We congratulate the Mayors of both the cities, with their associates
in the government of them, on the public spirit manifested by both, on
the ampler opportunities offered to each, and on those intimate
alliances between them which are a source of happiness to both, and
which are almost certainly prophetic of an organic union to be
realized hereafter. And we trust that the crosses, encircled by the
laurel wreath, on the original seal of New Amsterdam, with the Dutch
legend of this city, "Union makes Strength," may continue to describe
them, whether or not stamped upon parchments and blazoned on banners,
as long as human eyes shall see them.

The work now completed is of interest to both cities, and its enduring
and multiplying benefits will be found, we are confident, to be
common, not local.

We who have made and steadfastly kept our homes in Brooklyn, and who
are fond and proud of the city--for its fresh, bracing, and healthful
air, and the brilliant outstretch of sea and land which opens from its
Heights; for its scores of thousands of prosperous homes; for its
unsurpassed schools, its co-operating churches, the social temper
which pervades it, the independence and enterprise of its journals,
and the local enthusiasms which they fruitfully foster; for its
general liberality, and the occasional splendid examples of individual
munificence which have given it fame; for its recent but energetic
institutions, of literature, art, and a noble philanthropy; and for
the stimulating enterprise and culture of the young life which is
coming to command in it--we have obvious reason to rejoice in the work
which brings us into nearer connection with all that is delightful and
all that is enriching in the metropolis, and with that diverging
system of railways, overspreading the continent, which has in the
commercial capital its natural centre of radiation.

We have no word of criticism to speak, only words of most hearty
admiration, for the safe and speedy water-service on the lines of the
ferries which has given us heretofore such easy transportation from
city to city, without delays that were not unavoidable, and with
remarkable exemption from disaster.

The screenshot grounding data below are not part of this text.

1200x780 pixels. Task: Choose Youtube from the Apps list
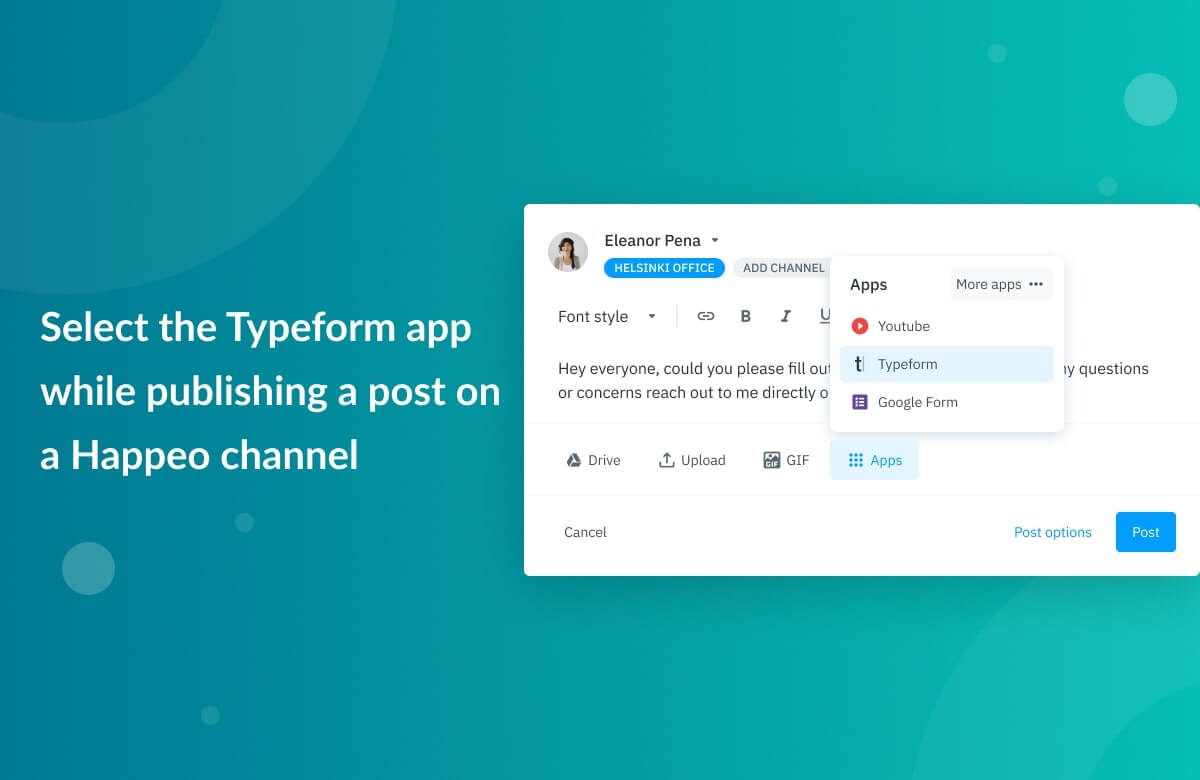[903, 326]
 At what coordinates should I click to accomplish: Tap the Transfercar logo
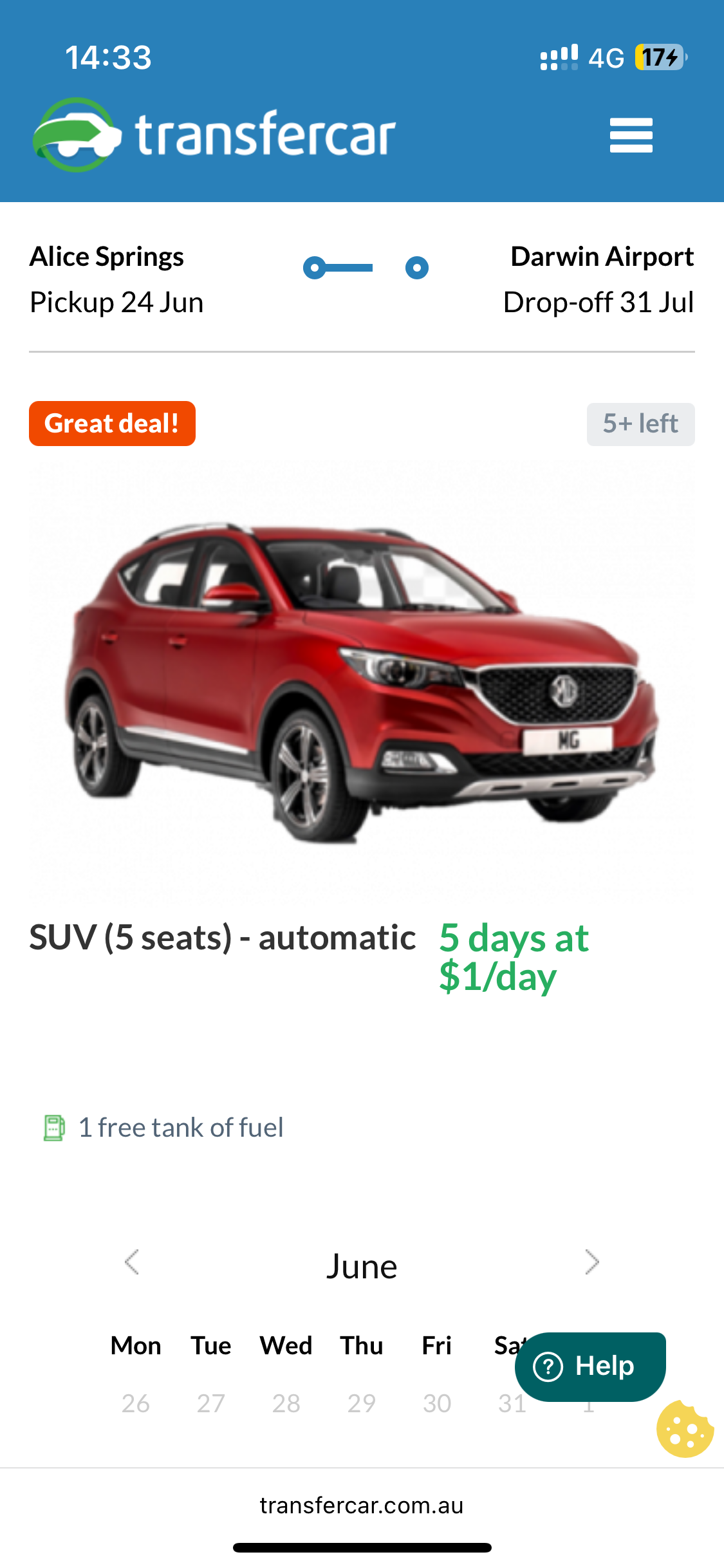214,135
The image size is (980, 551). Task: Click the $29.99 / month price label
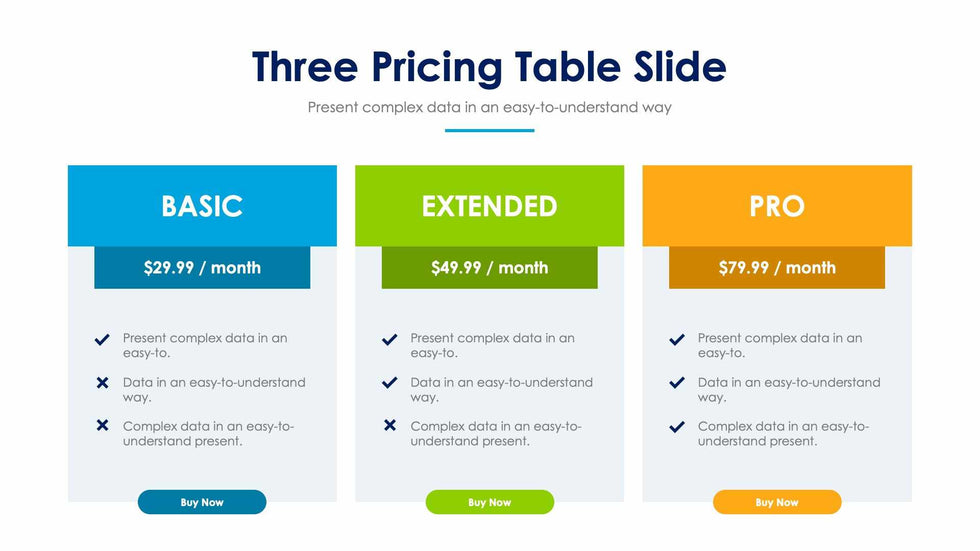tap(202, 268)
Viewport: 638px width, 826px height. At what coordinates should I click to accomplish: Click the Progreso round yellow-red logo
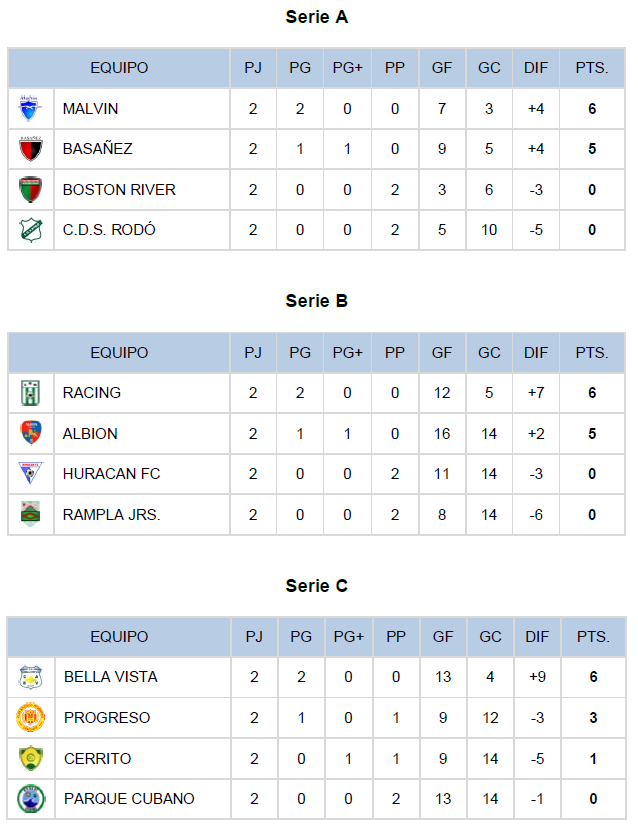(31, 717)
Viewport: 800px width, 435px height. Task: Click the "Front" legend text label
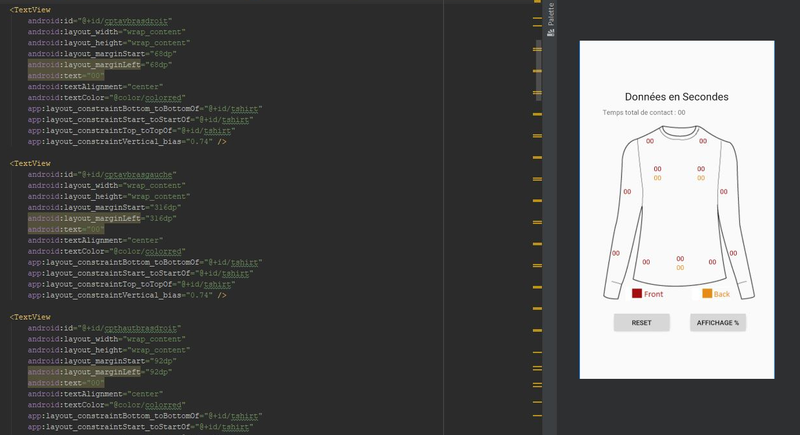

So far as human carefulness and
skill could assure safety and speed, in the midst of conditions
unfriendly to both, the management of these ferries has been peerless,
their success unsurpassed. To them is due, in largest measure, the
rapid growth already here realized. They have formed the indispensable
arteries, of supply and transmission, through which the circulating
life-blood has flowed, and their ministry to this city has been
constant and vital. But we confess ourselves glad to reach, with
surer certainty and a greater rapidity, the libraries and galleries,
the churches and the homes, as well as the resorts of business and of
pleasure, with which we are now in instant connection; and the horizon
widens around us as we touch with more immediate contact the lines of
travel which open hence to the edges of the continent.

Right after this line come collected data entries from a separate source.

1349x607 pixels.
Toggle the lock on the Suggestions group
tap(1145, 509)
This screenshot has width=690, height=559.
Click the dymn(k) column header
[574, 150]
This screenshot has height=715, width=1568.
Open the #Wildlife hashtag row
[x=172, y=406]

If we have not as much to offer in immediate return, we have, at
least, a broad expanse of uncovered acres within the city, for the
easy occupation of those who wish homes, either modest or splendid, or
who shall wish such as the growth of the metropolis multiplies its
population into the millions, crowds its roofs higher toward the
stars, and makes a productive silver mine of each several house-lot.
And to those who visit us but at intervals we can open not only yonder
park, set like an emerald in the great circular sweep of our
boundaries from the waters of the Narrows to the waters of the Sound,
but also their readiest approach to the ocean. The capital and the sea
are henceforth brought to nearer neighborhood. Long Island bays, and
brooks, and beaches, are within readier reach of the town. The winds
that have touched no other land this side of Cuba are more accessible
to those who seek their tonic breath. The long roll of the surf on the
shore breaks closer than before to office and mansion, and to tenement
chamber.

The benefits will, therefore, be reciprocal, which pass back and forth
across this solid and stately frame-work; and both cities will
rejoice, we gladly hope, in the patience and labor, the disciplined
skill, the large expenditure, of which it is the trophy and fruit. New
York has now the unique opportunity to widen its boundaries to the
sea, and around its brilliant civic shield, more stately and manifold
than that of Achilles, by the aid of those who have wrought already
these twisted bracelets and clasping cables, to set the glowing margin
of the Ocean-stream.

This work is important, too, we cannot but feel, in wider relations;
for what it signifies, as for what it secures, and for all that it
promises. Itself a representative product and part of the new
civilization, one standing on it finds an outlook from it of larger
circumference than that of these cities.

Every enterprise like this, successfully accomplished, becomes an
incentive to others like it. It leads on to such, and supplies
incessant encouragement to them. We may not know, or probably
conjecture, what these are to be, in the city or the State, in the
years that shall come. But, whatever they may be, for the more
complete equipment of either with conditions of happiness and the
instruments of progress, they will all take an impulse from that which
here has been accomplished. Such a trophy of triumph over an original
obstacle of Nature will not contribute to sleep in others; and
whatever is needed of material improvement, throughout the State of
which it is our pride to be citizens, will be only more surely and
speedily supplied because of this impressive success.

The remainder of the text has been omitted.